TASK: Write out the study summary below word for word, everything from "Purpose of the" down to "dense emitter scenarios.".

Purpose of the Study:

  • To develop a neural network-based method for localizing multiple, densely overlapping emitters with engineered PSFs in 3D.
  • To design an optimal PSF for multi-emitter localization in dense SMLM.
  • To enable high-speed, high-resolution 3D imaging of cellular structures.

Main Methods:

  • Training a neural network to localize multiple emitters with overlapping Tetrapod PSFs over a broad axial range.
  • Utilizing the trained network to computationally design an optimal PSF for dense emitter scenarios.
  • Experimental validation using super-resolution imaging of mitochondria and volumetric imaging of telomeres.

Main Results:

  • Successfully trained a neural network (DeepSTORM3D) for accurate multi-emitter localization with overlapping Tetrapod PSFs.
  • Demonstrated experimental application for high-resolution imaging of cellular components.
  • Achieved volumetric imaging of fluorescently labeled telomeres in cells.

Conclusions:

  • DeepSTORM3D overcomes the challenge of localizing dense, overlapping emitters in 3D SMLM.
  • The developed approach enables the study of biological processes in whole cells at unprecedented timescales.
  • This method significantly advances the capabilities of localization microscopy for dynamic cellular studies.

Stored records

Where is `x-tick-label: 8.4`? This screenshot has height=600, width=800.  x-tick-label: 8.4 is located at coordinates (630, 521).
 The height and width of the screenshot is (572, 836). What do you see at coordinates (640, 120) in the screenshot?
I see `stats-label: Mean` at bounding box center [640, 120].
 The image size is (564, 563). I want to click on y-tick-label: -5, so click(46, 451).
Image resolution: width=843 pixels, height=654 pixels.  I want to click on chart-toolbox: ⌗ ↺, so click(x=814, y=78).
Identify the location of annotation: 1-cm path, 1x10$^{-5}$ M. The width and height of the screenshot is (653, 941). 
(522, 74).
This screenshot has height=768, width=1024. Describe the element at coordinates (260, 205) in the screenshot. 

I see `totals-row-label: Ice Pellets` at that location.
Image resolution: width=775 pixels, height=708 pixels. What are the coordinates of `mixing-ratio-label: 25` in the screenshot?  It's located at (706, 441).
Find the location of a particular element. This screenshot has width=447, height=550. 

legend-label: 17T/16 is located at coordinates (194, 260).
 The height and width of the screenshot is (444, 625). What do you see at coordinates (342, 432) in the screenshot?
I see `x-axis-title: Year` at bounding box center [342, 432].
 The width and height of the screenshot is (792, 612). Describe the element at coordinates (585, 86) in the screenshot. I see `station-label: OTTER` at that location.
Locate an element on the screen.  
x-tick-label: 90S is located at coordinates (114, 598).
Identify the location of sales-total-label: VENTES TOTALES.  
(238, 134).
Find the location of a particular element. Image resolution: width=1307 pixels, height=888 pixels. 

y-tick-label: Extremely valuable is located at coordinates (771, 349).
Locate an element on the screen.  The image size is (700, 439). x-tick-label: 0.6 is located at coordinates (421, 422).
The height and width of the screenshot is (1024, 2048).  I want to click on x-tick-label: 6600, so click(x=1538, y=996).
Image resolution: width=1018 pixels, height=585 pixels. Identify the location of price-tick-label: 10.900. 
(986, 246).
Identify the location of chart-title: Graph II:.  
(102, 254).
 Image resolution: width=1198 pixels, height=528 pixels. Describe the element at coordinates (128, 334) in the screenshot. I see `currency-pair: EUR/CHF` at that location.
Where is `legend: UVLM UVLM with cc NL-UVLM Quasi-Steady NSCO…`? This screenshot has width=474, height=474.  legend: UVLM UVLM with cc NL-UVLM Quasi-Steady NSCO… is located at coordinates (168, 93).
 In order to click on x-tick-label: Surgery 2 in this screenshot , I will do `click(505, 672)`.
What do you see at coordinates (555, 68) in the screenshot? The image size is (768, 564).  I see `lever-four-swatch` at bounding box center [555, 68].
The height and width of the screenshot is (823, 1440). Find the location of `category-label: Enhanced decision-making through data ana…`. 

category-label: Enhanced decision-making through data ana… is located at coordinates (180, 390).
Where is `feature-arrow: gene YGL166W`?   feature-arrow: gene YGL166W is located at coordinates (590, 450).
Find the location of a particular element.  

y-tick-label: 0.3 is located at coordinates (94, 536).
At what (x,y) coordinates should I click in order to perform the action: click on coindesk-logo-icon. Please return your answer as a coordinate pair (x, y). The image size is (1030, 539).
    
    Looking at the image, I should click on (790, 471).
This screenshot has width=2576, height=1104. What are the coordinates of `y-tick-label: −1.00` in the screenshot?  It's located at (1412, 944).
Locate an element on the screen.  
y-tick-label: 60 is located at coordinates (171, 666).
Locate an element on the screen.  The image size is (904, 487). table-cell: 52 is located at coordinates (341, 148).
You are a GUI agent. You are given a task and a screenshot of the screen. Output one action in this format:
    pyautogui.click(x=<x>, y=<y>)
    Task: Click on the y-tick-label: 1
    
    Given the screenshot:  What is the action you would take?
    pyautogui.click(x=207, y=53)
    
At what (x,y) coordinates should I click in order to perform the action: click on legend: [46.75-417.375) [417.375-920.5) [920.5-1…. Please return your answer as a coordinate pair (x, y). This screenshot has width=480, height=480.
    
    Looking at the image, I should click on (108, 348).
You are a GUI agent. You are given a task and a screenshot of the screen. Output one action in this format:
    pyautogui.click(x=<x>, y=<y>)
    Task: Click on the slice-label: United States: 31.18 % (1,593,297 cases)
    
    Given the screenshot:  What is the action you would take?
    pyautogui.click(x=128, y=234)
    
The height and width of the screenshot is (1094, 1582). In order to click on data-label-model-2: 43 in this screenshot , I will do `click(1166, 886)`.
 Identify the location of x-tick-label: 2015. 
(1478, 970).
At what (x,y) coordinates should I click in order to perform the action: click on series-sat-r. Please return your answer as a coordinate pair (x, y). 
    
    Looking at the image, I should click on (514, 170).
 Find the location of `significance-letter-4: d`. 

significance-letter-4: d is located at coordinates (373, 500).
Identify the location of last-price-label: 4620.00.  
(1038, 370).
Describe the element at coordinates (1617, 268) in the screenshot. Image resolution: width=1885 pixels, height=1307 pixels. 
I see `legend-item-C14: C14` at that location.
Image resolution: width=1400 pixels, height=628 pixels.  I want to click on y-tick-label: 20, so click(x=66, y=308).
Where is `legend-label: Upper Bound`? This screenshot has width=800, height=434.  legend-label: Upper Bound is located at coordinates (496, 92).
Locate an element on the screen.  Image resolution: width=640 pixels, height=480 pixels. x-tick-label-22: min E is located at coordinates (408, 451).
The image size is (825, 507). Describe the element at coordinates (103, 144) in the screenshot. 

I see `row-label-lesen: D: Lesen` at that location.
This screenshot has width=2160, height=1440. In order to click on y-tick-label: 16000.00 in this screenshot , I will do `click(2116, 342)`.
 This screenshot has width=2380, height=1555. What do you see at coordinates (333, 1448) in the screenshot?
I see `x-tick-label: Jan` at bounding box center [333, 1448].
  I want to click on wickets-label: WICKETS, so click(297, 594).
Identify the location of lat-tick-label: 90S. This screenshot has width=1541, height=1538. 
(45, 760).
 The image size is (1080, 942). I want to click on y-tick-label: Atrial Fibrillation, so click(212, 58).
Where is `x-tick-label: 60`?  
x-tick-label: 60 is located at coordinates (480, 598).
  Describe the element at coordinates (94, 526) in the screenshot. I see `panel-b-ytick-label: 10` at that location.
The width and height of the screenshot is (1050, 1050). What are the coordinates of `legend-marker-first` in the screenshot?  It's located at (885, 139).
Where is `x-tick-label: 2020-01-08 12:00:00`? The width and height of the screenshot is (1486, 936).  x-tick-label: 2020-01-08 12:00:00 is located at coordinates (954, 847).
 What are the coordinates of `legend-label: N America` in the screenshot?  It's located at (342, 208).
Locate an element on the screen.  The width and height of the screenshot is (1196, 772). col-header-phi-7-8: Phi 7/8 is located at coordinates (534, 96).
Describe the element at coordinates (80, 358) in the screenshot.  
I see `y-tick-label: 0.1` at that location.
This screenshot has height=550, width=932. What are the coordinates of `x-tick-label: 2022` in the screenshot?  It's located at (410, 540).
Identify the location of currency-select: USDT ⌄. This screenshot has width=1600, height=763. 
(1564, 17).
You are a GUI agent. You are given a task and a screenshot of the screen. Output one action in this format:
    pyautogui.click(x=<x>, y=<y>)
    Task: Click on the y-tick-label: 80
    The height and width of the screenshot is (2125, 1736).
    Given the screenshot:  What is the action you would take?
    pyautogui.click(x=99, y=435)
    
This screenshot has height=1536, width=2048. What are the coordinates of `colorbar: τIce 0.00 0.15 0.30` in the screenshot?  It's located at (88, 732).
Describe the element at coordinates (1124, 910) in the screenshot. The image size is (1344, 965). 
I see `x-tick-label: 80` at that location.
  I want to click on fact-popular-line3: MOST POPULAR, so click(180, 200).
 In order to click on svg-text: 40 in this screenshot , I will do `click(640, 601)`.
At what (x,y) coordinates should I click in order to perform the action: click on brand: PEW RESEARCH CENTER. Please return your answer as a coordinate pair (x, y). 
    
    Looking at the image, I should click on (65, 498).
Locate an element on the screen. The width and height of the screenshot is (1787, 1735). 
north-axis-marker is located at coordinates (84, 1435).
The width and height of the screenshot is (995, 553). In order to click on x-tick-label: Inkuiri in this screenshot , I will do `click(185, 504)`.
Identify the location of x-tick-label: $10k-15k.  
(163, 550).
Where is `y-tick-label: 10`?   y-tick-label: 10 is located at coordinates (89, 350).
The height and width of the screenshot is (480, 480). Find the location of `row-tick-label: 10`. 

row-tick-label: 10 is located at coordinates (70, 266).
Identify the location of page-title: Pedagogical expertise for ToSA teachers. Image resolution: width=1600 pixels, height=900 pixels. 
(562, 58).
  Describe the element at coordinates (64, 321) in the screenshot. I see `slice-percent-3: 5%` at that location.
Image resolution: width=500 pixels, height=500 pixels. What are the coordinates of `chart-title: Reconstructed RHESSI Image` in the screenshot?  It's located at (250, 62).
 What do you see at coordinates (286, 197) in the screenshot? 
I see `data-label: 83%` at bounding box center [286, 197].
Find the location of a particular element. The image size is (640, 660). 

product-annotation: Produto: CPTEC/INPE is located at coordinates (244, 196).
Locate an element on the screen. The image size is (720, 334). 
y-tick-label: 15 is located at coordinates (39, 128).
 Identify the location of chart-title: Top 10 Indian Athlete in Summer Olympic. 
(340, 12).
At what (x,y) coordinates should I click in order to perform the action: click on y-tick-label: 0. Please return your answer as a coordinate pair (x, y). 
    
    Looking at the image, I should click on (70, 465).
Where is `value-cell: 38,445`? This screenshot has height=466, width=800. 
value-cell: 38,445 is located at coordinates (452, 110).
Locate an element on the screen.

ANSWER FOR THIS EXERCISE:
Purpose of the Study:

  • To develop a neural network-based method for localizing multiple, densely overlapping emitters with engineered PSFs in 3D.
  • To design an optimal PSF for multi-emitter localization in dense SMLM.
  • To enable high-speed, high-resolution 3D imaging of cellular structures.

Main Methods:

  • Training a neural network to localize multiple emitters with overlapping Tetrapod PSFs over a broad axial range.
  • Utilizing the trained network to computationally design an optimal PSF for dense emitter scenarios.